Die Reise sollte passenderweise am ältesten Haus in der Babenhäuser Altstadt beginnen. Doch welches hat die längste Zeit überdauert? Das Haus in der Schloßgasse neben dem Hexenturm gilt als das älteste Gebäude, wie die Zahlen über der Eingangstür erzählen – vorausgesetzt, man kann sie entziffern. 1442 ist das Haus errichtet worden. Doch man braucht schon eine sachkundige Person an der Seite, um das Baujahr erkennen zu können.

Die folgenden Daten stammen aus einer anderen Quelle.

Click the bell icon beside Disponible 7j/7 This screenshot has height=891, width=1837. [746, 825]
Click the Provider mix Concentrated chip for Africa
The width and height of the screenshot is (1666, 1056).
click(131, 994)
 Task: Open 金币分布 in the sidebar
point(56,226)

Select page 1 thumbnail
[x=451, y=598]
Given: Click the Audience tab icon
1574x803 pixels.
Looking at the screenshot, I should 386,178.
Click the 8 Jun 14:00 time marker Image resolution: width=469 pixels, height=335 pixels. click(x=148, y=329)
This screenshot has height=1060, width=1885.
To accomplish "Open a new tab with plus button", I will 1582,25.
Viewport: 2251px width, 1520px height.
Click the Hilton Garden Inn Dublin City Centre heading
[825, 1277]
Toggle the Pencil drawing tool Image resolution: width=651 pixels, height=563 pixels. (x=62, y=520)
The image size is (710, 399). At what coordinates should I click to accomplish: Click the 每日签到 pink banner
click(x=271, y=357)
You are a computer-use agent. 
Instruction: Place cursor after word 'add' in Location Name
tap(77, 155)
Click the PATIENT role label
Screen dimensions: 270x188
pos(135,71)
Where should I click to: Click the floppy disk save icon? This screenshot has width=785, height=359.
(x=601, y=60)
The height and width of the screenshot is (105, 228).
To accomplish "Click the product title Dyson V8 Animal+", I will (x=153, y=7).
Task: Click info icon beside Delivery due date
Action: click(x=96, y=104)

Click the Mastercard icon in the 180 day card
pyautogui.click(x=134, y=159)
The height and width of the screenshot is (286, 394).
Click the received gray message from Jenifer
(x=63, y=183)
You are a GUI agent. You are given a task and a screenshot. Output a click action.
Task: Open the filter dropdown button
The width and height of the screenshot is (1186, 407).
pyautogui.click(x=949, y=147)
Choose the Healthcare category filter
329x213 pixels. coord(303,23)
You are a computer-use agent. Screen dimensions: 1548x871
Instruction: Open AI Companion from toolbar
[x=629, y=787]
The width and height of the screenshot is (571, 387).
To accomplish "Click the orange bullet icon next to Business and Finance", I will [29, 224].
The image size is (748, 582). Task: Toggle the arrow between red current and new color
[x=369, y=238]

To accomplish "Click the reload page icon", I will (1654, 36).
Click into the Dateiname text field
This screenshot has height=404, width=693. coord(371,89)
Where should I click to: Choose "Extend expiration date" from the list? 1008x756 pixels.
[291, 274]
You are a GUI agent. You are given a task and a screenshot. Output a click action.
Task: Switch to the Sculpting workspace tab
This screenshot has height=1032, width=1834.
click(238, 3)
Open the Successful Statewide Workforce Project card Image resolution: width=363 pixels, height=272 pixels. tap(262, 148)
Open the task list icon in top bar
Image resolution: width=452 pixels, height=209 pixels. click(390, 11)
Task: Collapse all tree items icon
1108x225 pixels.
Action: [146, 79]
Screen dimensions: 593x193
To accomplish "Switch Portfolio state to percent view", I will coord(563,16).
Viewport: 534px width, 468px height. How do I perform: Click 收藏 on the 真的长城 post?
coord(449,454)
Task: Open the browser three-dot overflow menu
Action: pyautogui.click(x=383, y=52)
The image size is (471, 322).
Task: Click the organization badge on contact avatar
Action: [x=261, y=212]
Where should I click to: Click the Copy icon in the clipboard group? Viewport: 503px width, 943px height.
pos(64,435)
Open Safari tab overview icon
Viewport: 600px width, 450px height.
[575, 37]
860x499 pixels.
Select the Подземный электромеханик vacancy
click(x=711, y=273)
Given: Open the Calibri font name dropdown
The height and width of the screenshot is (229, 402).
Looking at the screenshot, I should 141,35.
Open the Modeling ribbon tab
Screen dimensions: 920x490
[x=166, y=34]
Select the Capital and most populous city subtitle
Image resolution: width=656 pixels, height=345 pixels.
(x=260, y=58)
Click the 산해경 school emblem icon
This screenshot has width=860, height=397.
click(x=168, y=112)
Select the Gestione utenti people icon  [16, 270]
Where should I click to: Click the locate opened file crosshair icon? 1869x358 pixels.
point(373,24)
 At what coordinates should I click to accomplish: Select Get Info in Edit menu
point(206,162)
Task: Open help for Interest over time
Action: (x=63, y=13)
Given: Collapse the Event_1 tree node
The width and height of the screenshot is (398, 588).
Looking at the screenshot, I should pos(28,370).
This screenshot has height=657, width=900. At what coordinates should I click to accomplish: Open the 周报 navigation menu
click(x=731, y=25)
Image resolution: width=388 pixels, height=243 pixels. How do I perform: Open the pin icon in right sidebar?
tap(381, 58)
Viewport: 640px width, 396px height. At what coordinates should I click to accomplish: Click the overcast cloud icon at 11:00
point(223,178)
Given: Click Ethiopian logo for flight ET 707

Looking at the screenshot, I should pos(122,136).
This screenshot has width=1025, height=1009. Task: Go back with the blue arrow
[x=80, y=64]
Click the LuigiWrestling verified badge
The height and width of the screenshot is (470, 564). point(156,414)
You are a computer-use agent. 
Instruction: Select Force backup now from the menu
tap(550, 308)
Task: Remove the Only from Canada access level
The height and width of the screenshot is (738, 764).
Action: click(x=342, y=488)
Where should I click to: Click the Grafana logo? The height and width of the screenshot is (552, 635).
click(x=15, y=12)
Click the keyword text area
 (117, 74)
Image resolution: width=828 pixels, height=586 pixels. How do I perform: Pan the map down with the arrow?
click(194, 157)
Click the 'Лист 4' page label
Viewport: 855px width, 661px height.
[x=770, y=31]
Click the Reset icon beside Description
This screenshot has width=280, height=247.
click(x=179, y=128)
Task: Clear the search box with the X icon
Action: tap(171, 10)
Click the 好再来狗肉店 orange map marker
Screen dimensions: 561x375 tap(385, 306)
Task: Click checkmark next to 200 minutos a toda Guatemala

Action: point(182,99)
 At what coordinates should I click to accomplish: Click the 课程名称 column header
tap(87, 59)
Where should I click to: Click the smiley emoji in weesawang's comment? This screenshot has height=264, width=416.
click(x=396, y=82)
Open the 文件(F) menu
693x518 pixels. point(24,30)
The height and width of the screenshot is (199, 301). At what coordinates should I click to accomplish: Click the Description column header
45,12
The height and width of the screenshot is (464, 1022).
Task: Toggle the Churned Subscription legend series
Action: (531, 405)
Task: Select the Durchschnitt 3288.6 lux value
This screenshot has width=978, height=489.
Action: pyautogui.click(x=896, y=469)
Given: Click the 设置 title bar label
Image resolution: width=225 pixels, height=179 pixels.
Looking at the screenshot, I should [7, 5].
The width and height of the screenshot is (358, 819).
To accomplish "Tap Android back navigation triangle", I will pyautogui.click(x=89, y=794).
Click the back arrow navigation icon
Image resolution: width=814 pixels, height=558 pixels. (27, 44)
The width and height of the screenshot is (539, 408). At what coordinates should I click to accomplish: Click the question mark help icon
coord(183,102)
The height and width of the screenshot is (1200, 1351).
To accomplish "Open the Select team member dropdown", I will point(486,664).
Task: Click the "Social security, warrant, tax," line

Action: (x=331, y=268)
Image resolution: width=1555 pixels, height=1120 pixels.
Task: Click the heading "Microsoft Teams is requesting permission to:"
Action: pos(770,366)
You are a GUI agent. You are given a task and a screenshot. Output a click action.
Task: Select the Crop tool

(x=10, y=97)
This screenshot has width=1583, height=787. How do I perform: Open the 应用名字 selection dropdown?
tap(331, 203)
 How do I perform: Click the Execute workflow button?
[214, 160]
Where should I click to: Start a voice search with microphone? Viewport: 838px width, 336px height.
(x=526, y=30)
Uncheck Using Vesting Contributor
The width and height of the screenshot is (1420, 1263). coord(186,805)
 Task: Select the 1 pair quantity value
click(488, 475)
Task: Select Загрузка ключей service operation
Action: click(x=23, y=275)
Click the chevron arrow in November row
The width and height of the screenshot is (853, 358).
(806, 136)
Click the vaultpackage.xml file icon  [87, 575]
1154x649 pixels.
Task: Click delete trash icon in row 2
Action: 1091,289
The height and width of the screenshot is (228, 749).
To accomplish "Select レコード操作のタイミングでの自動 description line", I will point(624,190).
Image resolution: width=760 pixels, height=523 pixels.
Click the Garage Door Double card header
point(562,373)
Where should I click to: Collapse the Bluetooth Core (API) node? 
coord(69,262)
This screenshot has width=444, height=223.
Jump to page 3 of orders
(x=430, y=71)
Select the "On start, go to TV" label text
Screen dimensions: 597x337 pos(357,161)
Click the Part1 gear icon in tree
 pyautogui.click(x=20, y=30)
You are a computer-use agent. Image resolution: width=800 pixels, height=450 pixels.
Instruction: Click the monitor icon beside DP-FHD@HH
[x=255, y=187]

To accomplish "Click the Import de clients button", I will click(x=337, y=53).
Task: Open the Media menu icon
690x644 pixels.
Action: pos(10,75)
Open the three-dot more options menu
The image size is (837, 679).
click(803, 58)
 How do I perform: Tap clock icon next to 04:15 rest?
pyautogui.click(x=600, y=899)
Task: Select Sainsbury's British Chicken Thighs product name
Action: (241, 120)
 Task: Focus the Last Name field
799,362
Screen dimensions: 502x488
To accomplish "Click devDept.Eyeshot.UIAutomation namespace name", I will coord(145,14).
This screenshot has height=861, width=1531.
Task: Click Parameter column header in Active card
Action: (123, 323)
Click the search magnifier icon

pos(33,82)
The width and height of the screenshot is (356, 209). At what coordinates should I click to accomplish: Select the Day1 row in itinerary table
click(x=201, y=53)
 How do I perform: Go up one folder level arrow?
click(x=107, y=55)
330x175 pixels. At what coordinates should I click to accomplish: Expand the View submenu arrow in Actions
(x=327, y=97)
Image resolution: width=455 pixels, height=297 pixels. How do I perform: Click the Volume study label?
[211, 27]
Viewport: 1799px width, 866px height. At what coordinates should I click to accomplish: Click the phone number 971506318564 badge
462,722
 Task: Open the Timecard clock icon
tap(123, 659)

Denn die Zahl „4“ wurde zu jener Zeit ganz anders geschrieben.
„Man hat in der Epoche der Gotik die 4 als halbe 8 dargestellt“, erklärt Frank-Ludwig Diehl die ungewöhnliche Schreibweise, die es auch am Zifferblatt der Langstädter Kirche gibt. Gut erkennbar ist an dem liebevoll und aufwendig sanierten Gebäude in der Schloßgasse dass es in einer Übergangsphase zwischen Ständer- und Geschossbauweise entstand, da viele Holzbalken des Fachwerkbaus zwei Stockwerke berühren. Die gebogenen Streben, die mitunter an die stark vereinfachte Darstellung eines Menschen erinnert, garantierten eine gute Stabilität und seien typisch für die Fachwerkhäuser im Rhein-Main-Gebiet. Weithin bekannte Beispiele sind das Michelstädter Rathaus und die wiederaufgebaute Frankfurter Altstadt im Bereich des Römerbergs.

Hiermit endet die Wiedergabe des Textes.